| Instructions to follow |
Please filter the data below down to the lines holding the string "yellow".

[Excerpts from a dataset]
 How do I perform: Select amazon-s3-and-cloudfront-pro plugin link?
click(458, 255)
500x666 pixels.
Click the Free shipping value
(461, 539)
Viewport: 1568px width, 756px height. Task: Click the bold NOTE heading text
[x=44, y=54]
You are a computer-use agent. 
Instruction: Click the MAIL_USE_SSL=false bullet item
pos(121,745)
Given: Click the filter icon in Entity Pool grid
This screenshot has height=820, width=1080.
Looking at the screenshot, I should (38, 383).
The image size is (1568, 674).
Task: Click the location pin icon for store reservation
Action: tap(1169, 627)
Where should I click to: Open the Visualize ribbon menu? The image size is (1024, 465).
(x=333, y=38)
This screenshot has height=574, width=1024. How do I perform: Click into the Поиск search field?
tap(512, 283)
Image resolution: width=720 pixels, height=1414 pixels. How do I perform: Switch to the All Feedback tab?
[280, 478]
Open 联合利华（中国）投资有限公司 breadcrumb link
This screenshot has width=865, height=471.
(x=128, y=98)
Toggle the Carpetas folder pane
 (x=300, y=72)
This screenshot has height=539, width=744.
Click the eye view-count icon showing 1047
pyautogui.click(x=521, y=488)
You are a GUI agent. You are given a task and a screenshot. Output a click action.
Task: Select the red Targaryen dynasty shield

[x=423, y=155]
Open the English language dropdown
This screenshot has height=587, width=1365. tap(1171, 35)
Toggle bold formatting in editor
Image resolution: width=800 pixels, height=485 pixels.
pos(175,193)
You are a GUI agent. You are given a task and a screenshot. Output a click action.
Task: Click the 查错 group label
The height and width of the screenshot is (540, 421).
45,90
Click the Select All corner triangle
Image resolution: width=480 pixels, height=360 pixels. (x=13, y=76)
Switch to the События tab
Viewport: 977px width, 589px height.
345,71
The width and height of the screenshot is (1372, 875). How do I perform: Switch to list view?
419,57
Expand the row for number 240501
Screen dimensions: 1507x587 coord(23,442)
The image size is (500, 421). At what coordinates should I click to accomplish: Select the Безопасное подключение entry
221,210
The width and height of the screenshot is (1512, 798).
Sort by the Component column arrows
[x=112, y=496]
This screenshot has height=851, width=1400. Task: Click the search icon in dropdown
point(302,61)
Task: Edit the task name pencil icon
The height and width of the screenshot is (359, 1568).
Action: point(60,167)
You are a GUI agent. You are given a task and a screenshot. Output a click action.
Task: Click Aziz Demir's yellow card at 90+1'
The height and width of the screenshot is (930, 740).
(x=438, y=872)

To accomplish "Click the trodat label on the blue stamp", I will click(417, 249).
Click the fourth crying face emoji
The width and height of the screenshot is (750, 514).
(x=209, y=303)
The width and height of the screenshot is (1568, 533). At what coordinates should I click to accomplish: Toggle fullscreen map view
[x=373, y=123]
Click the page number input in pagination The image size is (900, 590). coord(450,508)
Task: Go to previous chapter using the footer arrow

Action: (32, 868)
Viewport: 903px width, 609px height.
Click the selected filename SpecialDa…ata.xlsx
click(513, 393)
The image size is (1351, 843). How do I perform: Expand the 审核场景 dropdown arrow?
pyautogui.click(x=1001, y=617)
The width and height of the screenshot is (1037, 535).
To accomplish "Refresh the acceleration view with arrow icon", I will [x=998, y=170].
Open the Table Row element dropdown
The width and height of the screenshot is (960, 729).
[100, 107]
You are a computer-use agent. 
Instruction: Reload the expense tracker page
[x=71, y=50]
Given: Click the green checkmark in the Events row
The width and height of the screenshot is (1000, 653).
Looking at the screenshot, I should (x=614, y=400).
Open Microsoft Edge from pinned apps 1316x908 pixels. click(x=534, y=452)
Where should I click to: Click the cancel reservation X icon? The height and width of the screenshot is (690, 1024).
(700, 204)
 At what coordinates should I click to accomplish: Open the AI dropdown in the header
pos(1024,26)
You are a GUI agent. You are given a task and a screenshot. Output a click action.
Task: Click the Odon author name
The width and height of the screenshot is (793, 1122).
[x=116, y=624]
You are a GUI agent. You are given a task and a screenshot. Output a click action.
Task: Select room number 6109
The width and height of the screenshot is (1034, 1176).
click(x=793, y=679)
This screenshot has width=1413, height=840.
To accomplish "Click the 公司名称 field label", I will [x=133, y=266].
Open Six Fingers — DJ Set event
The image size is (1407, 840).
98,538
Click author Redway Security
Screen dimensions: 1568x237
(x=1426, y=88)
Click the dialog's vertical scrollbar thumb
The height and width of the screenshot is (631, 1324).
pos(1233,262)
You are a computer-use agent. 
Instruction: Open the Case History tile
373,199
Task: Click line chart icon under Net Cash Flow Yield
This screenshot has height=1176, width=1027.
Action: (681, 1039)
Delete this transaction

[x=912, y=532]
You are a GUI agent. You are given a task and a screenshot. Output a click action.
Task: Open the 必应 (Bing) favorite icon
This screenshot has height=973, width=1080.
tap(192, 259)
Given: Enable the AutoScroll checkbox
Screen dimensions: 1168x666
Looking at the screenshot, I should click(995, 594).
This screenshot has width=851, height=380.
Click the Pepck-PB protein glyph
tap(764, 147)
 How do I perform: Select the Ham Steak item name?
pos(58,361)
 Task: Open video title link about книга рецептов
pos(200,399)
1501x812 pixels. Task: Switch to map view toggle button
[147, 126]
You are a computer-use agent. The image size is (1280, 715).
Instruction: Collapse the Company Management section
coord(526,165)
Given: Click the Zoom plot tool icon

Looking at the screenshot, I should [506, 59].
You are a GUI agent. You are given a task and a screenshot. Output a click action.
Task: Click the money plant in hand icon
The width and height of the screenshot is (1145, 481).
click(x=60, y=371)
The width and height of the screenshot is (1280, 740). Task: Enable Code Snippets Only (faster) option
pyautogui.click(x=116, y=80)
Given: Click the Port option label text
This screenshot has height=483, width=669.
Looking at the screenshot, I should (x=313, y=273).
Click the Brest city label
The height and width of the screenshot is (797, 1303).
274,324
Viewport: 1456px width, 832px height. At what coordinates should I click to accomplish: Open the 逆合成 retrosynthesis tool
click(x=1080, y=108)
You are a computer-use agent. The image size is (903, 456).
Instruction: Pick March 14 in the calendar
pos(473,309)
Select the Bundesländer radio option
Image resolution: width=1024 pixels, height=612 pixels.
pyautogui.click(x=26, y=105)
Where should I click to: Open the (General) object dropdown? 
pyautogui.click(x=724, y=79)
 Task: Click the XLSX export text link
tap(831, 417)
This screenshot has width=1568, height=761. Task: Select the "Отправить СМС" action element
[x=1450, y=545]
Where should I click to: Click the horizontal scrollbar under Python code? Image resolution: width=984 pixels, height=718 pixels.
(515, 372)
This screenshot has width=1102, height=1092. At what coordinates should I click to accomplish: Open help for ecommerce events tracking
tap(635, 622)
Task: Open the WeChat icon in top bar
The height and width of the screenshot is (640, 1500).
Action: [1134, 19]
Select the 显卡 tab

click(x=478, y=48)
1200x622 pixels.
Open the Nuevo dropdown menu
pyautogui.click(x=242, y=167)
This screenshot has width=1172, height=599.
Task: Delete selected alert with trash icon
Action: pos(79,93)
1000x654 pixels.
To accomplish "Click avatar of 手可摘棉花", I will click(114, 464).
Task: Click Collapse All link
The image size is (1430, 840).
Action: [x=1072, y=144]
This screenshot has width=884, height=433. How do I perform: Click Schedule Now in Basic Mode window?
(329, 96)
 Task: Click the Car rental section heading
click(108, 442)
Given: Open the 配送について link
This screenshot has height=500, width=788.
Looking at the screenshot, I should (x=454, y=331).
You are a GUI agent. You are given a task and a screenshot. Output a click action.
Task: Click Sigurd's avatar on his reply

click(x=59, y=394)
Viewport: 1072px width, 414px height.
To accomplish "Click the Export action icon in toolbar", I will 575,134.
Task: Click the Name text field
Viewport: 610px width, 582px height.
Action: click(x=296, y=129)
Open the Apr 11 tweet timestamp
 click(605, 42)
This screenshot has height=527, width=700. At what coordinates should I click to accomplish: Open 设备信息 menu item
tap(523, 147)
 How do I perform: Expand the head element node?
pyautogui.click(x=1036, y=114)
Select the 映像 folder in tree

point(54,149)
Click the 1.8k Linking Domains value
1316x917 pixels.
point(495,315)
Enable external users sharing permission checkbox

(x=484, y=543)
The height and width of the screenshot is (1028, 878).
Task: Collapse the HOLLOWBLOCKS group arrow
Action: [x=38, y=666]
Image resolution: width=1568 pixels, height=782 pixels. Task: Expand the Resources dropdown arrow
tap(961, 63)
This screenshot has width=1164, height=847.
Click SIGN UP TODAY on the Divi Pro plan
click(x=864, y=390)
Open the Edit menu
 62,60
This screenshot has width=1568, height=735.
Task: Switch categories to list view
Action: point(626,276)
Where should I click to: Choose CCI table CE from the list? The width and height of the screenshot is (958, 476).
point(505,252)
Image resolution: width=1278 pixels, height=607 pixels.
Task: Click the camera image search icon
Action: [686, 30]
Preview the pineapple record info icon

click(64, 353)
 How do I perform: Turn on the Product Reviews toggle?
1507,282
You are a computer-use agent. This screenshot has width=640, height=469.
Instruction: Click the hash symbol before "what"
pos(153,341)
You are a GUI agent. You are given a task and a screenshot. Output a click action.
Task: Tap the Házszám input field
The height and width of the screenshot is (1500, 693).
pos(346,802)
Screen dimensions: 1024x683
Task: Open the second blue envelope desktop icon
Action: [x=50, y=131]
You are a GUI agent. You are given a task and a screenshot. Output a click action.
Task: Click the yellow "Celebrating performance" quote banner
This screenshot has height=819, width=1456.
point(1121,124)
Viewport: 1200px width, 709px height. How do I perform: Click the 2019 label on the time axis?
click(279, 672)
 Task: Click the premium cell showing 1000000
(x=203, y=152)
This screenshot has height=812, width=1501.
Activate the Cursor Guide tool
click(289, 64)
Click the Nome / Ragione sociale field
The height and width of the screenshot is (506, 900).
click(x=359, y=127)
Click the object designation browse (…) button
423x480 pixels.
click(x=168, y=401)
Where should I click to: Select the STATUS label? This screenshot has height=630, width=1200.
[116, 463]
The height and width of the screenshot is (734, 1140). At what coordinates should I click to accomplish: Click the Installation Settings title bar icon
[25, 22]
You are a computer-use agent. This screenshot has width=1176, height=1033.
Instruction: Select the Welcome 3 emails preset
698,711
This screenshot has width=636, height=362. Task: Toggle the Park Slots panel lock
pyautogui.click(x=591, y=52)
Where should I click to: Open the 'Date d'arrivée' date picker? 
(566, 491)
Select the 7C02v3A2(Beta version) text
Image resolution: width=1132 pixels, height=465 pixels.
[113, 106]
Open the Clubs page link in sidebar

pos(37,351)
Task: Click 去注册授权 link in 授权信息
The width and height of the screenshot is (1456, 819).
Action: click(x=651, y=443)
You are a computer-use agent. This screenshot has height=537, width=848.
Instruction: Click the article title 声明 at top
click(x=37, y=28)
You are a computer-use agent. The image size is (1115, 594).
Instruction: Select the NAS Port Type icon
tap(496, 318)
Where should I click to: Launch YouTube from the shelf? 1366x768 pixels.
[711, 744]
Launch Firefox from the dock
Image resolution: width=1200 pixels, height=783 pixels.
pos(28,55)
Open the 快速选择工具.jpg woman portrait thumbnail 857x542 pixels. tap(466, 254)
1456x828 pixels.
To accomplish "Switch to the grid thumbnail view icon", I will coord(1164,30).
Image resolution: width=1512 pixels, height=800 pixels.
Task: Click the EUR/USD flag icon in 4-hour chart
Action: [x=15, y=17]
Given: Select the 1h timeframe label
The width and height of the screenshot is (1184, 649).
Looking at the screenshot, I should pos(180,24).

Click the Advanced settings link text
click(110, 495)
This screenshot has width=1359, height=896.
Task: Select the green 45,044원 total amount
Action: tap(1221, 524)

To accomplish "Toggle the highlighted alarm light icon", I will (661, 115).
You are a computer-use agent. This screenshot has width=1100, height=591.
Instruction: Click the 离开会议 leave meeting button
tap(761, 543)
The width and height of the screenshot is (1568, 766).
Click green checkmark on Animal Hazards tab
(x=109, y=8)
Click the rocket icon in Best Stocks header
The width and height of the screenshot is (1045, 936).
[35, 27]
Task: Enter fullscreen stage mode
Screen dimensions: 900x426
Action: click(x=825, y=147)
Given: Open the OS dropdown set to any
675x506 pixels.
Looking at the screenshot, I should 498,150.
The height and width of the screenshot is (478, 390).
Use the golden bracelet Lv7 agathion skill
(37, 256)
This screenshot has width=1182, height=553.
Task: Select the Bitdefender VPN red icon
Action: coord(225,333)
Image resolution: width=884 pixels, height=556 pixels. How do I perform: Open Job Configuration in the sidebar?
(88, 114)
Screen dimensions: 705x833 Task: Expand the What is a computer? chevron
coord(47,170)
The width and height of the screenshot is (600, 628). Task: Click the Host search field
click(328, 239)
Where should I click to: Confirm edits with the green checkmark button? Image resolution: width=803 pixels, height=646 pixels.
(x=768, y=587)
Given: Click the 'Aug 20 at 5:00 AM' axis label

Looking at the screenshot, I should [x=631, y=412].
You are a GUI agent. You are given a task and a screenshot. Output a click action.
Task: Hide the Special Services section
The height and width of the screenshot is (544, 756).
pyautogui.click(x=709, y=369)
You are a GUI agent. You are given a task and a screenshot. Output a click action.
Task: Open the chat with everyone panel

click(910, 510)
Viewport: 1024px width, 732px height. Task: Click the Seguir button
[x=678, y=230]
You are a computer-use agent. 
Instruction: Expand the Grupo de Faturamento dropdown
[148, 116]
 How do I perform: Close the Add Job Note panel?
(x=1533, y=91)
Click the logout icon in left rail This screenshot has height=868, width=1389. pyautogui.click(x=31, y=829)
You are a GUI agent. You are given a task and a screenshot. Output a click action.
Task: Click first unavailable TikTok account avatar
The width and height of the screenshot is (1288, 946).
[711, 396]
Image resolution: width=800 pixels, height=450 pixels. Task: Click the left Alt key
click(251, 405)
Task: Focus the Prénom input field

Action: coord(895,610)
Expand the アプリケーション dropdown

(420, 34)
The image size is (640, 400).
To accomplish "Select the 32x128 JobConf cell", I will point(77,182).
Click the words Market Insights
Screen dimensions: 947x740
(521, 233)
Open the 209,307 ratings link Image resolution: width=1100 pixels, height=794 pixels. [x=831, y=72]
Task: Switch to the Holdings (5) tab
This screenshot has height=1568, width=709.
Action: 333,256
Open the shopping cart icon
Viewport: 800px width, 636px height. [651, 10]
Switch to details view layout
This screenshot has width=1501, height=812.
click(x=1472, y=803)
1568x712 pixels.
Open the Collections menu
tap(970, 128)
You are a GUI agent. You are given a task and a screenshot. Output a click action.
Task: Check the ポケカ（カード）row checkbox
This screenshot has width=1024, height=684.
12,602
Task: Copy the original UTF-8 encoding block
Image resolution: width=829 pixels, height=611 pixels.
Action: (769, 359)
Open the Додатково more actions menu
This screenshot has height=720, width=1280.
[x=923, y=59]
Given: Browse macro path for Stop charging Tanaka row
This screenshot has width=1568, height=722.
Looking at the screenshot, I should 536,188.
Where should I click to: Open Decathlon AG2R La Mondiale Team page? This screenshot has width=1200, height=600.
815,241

| Problem solution |
Task: Click Aziz Demir's yellow card at 90+1'
Task: Click the yellow "Celebrating performance" quote banner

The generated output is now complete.